◆ **Stated goal A**
According to the post on B.Protocol and Liquity's Stability Pool, at roughly what discount does a depositor initially gain ETH when Troves are liquidated?

[START Passage provided]

August 11, 2021
In this post, I’ll be providing a step-by-step guide covering how to earn Stability Pool rewards using B.Protocol. You can find the original announcement for this integration here.
B.Protocol is a decentralized backstop-liquidity protocol that aims to make lending platforms (MakerDAO and Compound in V1) more capital efficient and stable by incentivizing simple users and professional traders to act as keepers (liquidators of under-collateralized loans).
With the launch of V2, B.Protocol has shifted their model a bit and introduced the Backstop Automated Market Maker (B.AMM). The B.AMM is an automatic market maker optimized for lending platform liquidations. It’s a fully autonomous smart contract and can efficiently handle liquidations of big debt with smaller capital requirements.
The first integration that the B.AMM will support is Liquity’s Stability Pool. In short, B.Protocol’s integration auto-compounds liquidation gains from the Stability Pool, saving users gas fees and allowing users to maintain their share in the Stability Pool while locking in profits from ETH liquidation gains 🧙
Let’s dive deeper into how it works and learn how to deposit LUSD.
Quick Disclaimer: This tutorial is not a recommendation and interacting with DeFi protocols can be risky. B.Protocol V2 is a new product, please do your own research and use your best judgement.
As most of you know, the Stability Pool is the first line of defense in maintaining Liquity’s solvency. It achieves that by acting as the source of liquidity to repay debt from liquidated Troves. When Troves are liquidated, Stability Pool deposits are burned in exchange for liquidated ETH collateral, initially resulting in a depositor gaining ETH at a ~10% discount.
However, the price of ETH could decrease further after the liquidation occurs, so if users want to lock in that 10% profit they’ll need to sell the ETH quickly. This process can be gas intensive since users have to claim their earned ETH, sell it for LUSD, then redeposit that LUSD to maintain their share of the Stability Pool. After these steps, most of the user’s profit could dwindle away — especially for smaller deposits.

[END Passage provided]
[START Record list]

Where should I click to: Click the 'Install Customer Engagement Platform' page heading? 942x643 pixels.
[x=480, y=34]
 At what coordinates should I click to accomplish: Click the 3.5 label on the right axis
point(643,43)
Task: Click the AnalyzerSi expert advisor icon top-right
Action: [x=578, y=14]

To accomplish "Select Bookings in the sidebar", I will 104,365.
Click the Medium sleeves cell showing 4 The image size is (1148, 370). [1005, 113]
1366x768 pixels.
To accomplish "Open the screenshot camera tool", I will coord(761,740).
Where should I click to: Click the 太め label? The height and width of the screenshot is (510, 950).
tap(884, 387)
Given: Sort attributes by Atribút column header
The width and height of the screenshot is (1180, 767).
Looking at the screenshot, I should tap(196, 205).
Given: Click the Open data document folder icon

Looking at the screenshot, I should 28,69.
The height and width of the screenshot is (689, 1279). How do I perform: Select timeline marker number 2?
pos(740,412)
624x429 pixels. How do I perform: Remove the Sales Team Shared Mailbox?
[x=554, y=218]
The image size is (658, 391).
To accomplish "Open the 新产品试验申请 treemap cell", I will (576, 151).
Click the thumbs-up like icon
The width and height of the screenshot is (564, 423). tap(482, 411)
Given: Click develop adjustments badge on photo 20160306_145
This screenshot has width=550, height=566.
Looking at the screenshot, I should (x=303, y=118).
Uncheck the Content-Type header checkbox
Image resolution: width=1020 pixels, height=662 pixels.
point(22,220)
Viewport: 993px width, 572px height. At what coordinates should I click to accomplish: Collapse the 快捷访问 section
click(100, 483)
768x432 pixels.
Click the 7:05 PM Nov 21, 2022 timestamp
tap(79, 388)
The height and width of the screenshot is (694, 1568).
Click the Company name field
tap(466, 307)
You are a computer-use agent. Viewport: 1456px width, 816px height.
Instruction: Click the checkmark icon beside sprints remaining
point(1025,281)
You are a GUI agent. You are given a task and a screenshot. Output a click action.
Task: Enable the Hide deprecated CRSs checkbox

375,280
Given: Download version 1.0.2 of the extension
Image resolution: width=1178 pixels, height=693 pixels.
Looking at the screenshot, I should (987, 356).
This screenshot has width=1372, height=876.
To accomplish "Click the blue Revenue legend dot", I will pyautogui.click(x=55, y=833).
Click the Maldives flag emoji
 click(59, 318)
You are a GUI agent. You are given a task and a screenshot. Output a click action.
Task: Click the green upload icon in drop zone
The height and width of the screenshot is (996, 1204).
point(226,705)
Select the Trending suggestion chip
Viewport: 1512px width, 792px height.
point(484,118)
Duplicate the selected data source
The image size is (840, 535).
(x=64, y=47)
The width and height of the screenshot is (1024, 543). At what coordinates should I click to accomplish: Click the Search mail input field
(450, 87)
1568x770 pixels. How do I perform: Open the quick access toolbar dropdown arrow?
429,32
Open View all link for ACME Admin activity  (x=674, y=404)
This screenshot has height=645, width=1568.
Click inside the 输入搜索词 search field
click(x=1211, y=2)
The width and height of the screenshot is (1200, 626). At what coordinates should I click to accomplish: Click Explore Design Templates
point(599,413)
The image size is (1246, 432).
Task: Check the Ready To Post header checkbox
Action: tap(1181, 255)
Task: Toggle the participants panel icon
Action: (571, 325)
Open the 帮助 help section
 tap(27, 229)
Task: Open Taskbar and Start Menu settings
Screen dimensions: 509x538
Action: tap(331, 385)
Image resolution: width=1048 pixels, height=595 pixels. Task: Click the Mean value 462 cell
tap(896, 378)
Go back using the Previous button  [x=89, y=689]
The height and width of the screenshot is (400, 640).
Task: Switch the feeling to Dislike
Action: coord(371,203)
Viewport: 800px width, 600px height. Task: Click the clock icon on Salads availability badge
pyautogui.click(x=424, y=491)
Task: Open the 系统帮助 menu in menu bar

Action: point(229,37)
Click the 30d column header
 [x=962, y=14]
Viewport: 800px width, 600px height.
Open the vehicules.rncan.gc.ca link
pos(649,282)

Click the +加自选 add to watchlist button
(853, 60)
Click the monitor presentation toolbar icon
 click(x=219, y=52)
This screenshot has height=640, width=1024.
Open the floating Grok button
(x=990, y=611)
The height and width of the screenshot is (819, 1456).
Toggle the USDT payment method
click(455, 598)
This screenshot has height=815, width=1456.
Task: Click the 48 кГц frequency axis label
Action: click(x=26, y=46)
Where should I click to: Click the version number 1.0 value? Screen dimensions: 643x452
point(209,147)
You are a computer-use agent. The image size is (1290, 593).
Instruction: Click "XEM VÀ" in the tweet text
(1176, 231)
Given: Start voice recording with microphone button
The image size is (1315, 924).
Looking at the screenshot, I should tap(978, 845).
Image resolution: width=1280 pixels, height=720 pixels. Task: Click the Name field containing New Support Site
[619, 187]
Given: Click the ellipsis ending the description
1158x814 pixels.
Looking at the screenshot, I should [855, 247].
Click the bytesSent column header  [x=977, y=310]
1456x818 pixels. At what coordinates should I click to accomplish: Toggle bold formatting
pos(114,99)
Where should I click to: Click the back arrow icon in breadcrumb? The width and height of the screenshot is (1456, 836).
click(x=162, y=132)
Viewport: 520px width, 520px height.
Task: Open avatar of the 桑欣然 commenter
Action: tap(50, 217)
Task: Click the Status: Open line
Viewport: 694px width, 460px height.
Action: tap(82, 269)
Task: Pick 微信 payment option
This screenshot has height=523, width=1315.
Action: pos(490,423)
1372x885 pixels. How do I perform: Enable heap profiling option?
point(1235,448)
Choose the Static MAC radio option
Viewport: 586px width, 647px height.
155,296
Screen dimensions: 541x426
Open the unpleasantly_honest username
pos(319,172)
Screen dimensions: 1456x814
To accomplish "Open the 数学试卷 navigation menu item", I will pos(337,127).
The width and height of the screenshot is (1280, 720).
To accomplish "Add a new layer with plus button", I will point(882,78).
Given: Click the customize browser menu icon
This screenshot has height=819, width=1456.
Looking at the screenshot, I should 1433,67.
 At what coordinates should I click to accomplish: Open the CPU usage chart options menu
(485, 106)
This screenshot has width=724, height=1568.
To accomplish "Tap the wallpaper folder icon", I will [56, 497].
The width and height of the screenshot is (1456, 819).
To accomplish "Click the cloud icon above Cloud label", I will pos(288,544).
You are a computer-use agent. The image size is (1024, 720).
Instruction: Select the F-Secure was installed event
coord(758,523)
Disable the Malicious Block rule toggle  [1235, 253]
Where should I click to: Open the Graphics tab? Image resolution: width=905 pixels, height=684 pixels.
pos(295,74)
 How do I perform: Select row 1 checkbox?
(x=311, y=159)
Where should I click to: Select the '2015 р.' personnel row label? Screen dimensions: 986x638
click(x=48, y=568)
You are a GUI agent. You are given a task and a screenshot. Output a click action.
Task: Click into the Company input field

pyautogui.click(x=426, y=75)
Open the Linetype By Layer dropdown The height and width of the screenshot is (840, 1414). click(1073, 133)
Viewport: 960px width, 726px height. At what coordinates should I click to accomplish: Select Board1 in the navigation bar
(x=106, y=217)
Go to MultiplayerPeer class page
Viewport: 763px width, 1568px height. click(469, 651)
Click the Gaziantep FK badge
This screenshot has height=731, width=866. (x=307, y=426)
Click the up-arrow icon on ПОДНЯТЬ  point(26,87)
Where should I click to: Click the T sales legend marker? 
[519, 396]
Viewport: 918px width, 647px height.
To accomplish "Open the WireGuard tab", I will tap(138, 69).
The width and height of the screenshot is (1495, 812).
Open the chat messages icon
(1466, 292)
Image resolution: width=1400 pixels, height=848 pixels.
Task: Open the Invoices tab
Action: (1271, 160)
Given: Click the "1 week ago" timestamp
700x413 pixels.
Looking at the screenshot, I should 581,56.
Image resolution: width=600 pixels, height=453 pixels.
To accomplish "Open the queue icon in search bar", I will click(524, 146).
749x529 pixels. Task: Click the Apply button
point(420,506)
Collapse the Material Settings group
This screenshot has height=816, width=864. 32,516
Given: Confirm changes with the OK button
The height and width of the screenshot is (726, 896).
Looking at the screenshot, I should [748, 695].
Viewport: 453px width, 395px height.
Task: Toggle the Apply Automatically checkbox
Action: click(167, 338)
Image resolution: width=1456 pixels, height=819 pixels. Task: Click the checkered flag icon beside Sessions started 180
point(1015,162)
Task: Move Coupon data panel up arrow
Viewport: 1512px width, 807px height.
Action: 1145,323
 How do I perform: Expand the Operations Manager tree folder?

[END Record list]

◆ **Stated goal B**
List every line of the records above that contains the word "axis".

◆ **Complete answer A**
About 10%.

◆ **Complete answer B**
 At what coordinates should I click to accomplish: Click the 3.5 label on the right axis
Task: Click the 48 кГц frequency axis label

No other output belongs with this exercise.